• **DIRECTIONS**:
Write out exactly the lines from the first line of the records below through the line that contains "Toggle the checkerboard", and stop there.

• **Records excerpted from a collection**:
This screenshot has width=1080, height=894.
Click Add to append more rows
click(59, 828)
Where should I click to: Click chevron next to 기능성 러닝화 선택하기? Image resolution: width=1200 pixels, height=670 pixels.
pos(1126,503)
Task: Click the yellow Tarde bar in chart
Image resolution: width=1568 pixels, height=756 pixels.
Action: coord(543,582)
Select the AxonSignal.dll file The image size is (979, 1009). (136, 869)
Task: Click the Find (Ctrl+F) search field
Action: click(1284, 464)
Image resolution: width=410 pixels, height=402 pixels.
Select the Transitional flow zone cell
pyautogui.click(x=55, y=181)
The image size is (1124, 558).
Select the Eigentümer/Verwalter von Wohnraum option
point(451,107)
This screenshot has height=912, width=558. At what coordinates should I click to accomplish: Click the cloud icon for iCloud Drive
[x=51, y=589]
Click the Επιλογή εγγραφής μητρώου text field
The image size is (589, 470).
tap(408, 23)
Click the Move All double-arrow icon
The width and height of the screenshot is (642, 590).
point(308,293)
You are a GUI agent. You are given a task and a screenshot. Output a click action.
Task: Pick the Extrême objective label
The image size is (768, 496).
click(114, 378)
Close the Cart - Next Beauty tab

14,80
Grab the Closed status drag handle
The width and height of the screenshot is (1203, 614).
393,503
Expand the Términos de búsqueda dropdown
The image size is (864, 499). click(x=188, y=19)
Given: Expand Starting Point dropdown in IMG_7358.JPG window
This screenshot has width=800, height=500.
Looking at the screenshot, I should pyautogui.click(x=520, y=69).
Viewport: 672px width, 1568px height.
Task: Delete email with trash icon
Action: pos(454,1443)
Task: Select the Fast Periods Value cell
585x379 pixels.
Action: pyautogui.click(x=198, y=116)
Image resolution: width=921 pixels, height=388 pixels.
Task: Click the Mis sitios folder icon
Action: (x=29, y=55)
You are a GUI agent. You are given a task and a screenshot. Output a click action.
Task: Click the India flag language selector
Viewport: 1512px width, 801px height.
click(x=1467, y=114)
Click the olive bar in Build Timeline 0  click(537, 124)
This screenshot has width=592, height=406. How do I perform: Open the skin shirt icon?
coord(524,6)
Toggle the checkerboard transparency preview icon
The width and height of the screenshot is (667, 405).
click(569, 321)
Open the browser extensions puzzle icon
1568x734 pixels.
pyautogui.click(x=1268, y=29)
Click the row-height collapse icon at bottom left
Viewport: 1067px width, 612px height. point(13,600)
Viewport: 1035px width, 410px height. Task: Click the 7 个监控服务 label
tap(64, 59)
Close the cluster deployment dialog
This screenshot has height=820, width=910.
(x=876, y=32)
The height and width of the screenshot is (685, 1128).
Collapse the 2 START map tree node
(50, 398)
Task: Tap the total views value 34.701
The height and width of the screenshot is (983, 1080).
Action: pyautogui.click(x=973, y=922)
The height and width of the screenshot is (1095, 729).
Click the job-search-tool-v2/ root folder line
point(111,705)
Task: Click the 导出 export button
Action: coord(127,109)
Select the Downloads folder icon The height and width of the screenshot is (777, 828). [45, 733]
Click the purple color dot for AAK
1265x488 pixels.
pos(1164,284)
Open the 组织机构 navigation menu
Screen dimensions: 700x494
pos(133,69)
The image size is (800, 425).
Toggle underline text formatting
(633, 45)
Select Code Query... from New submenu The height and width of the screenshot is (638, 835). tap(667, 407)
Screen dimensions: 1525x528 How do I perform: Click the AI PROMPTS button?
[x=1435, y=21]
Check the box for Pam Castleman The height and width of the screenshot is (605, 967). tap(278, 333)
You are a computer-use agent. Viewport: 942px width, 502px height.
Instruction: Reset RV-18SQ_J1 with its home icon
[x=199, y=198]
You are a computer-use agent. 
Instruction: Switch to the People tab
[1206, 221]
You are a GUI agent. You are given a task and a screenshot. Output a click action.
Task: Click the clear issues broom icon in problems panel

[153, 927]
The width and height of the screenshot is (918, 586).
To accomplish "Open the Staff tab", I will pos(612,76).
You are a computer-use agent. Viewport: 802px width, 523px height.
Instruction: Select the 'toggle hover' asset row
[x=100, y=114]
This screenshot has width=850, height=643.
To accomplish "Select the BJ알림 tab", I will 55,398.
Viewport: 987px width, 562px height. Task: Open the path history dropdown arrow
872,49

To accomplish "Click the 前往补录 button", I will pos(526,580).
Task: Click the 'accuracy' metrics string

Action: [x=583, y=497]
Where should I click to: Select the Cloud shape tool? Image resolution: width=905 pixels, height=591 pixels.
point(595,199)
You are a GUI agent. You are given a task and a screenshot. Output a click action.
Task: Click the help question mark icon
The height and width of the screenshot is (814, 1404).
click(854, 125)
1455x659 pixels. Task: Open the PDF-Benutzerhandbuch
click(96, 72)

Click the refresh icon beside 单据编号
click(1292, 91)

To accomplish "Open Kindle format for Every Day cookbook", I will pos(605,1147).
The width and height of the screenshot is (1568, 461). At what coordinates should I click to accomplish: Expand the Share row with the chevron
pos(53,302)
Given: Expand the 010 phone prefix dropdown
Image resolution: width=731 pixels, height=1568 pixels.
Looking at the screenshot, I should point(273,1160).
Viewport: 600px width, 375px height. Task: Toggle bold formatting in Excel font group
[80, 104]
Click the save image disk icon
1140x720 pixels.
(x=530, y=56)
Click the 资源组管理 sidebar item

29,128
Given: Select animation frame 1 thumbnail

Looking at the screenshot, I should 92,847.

• **WRITTEN RESPONSE**:
This screenshot has width=1080, height=894.
Click Add to append more rows
click(59, 828)
Where should I click to: Click chevron next to 기능성 러닝화 선택하기? Image resolution: width=1200 pixels, height=670 pixels.
pos(1126,503)
Task: Click the yellow Tarde bar in chart
Image resolution: width=1568 pixels, height=756 pixels.
Action: coord(543,582)
Select the AxonSignal.dll file The image size is (979, 1009). (136, 869)
Task: Click the Find (Ctrl+F) search field
Action: click(1284, 464)
Image resolution: width=410 pixels, height=402 pixels.
Select the Transitional flow zone cell
pyautogui.click(x=55, y=181)
The image size is (1124, 558).
Select the Eigentümer/Verwalter von Wohnraum option
point(451,107)
This screenshot has height=912, width=558. At what coordinates should I click to accomplish: Click the cloud icon for iCloud Drive
[x=51, y=589]
Click the Επιλογή εγγραφής μητρώου text field
The image size is (589, 470).
tap(408, 23)
Click the Move All double-arrow icon
The width and height of the screenshot is (642, 590).
point(308,293)
You are a GUI agent. You are given a task and a screenshot. Output a click action.
Task: Pick the Extrême objective label
The image size is (768, 496).
click(114, 378)
Close the Cart - Next Beauty tab

14,80
Grab the Closed status drag handle
The width and height of the screenshot is (1203, 614).
393,503
Expand the Términos de búsqueda dropdown
The image size is (864, 499). click(x=188, y=19)
Given: Expand Starting Point dropdown in IMG_7358.JPG window
This screenshot has width=800, height=500.
Looking at the screenshot, I should pyautogui.click(x=520, y=69).
Viewport: 672px width, 1568px height.
Task: Delete email with trash icon
Action: pos(454,1443)
Task: Select the Fast Periods Value cell
585x379 pixels.
Action: pyautogui.click(x=198, y=116)
Image resolution: width=921 pixels, height=388 pixels.
Task: Click the Mis sitios folder icon
Action: (x=29, y=55)
You are a GUI agent. You are given a task and a screenshot. Output a click action.
Task: Click the India flag language selector
Viewport: 1512px width, 801px height.
click(x=1467, y=114)
Click the olive bar in Build Timeline 0  click(537, 124)
This screenshot has width=592, height=406. How do I perform: Open the skin shirt icon?
coord(524,6)
Toggle the checkerboard transparency preview icon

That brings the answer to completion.